# What to work on
Exactly the lines starting at the line containing "Image resolution: width=600 pixels, height=1333" and ending at the line containing "Given: Hide the Latest news block" are to be written out from the listing below, both included.

# Dataset entries
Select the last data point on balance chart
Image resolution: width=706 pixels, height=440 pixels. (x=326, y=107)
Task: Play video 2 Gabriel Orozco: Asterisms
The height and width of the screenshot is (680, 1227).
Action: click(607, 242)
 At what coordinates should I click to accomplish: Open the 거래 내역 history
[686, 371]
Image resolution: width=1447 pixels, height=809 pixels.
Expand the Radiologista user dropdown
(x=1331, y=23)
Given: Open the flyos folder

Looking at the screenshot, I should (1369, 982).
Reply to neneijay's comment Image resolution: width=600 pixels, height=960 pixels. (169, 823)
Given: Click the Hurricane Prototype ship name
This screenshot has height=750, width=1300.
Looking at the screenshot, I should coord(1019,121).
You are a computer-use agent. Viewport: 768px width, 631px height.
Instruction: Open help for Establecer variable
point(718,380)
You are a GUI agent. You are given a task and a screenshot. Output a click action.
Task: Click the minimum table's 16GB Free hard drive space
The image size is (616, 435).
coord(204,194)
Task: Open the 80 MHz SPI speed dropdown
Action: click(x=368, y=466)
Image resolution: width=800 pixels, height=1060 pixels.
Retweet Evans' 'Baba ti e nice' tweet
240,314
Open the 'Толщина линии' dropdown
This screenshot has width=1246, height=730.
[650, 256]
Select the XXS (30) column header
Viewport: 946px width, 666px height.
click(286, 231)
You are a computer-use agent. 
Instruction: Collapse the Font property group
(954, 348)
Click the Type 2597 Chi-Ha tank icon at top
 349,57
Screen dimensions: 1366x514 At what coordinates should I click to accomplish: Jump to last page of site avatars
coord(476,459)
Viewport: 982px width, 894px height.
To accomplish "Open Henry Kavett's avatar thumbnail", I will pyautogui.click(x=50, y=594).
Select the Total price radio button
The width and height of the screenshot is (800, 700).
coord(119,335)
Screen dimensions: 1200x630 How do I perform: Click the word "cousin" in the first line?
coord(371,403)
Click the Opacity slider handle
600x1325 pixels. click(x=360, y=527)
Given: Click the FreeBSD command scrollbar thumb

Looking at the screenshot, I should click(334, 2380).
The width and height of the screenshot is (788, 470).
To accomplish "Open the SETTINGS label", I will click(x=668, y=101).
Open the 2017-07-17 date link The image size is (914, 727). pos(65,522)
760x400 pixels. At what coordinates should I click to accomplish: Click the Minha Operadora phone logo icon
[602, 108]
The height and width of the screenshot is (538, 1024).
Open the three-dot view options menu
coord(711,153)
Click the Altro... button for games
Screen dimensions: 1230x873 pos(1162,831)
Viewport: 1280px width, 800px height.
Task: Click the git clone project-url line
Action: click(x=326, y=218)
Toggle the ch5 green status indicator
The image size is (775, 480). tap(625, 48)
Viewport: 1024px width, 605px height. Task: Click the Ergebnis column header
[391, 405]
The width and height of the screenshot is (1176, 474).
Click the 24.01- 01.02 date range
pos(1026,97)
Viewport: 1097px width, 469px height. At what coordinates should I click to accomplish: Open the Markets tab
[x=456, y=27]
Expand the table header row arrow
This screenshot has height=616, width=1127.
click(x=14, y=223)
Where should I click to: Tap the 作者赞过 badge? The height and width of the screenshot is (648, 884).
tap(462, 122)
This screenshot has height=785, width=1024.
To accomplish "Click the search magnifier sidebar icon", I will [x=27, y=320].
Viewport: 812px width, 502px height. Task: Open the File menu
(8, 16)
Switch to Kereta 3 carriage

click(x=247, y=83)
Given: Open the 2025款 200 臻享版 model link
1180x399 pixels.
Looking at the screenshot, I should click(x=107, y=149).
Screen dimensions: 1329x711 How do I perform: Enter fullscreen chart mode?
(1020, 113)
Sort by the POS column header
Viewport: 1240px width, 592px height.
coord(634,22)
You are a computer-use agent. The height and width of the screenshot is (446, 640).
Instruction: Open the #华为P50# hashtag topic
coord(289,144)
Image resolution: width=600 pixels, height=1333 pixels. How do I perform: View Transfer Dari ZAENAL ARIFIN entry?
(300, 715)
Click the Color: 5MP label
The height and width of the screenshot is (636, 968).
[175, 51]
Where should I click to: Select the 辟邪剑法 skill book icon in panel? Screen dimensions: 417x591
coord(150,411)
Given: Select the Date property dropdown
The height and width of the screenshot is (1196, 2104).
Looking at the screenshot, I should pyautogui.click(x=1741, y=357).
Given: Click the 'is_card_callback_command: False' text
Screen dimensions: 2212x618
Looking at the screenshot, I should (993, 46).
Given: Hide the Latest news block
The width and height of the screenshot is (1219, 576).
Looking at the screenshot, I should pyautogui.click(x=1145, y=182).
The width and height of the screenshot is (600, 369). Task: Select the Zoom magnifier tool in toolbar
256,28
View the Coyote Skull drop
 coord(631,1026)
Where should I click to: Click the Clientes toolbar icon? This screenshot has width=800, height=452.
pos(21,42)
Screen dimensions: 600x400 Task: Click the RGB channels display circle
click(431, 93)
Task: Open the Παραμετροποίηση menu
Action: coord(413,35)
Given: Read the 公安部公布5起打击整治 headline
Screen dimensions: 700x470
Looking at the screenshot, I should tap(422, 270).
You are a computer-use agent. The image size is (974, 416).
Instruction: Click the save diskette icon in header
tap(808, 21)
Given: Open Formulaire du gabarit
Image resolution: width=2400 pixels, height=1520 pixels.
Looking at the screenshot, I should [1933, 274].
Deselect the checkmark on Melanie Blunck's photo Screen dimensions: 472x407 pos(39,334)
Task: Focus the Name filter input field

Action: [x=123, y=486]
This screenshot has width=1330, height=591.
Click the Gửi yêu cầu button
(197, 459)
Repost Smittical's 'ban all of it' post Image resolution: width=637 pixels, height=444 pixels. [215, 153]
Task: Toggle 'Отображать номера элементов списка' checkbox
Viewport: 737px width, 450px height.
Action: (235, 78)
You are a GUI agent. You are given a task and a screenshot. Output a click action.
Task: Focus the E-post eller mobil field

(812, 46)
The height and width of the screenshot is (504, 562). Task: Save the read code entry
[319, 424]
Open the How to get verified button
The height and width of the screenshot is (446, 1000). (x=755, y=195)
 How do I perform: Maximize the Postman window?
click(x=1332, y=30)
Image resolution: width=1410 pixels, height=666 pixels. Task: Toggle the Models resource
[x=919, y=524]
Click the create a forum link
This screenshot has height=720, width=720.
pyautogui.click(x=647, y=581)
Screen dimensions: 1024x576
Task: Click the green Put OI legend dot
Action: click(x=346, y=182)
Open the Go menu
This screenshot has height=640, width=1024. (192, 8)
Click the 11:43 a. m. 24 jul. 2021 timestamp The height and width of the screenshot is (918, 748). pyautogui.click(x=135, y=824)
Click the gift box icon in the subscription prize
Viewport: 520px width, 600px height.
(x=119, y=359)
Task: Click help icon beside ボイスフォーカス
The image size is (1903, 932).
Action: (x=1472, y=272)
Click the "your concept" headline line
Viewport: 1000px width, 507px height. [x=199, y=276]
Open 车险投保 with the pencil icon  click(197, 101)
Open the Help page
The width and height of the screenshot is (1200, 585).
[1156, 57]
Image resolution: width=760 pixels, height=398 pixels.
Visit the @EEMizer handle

# Exercise result
Image resolution: width=600 pixels, height=1333 pixels. How do I perform: View Transfer Dari ZAENAL ARIFIN entry?
(300, 715)
Click the Color: 5MP label
The height and width of the screenshot is (636, 968).
[175, 51]
Where should I click to: Select the 辟邪剑法 skill book icon in panel? Screen dimensions: 417x591
coord(150,411)
Given: Select the Date property dropdown
The height and width of the screenshot is (1196, 2104).
Looking at the screenshot, I should pyautogui.click(x=1741, y=357).
Given: Click the 'is_card_callback_command: False' text
Screen dimensions: 2212x618
Looking at the screenshot, I should (993, 46).
Given: Hide the Latest news block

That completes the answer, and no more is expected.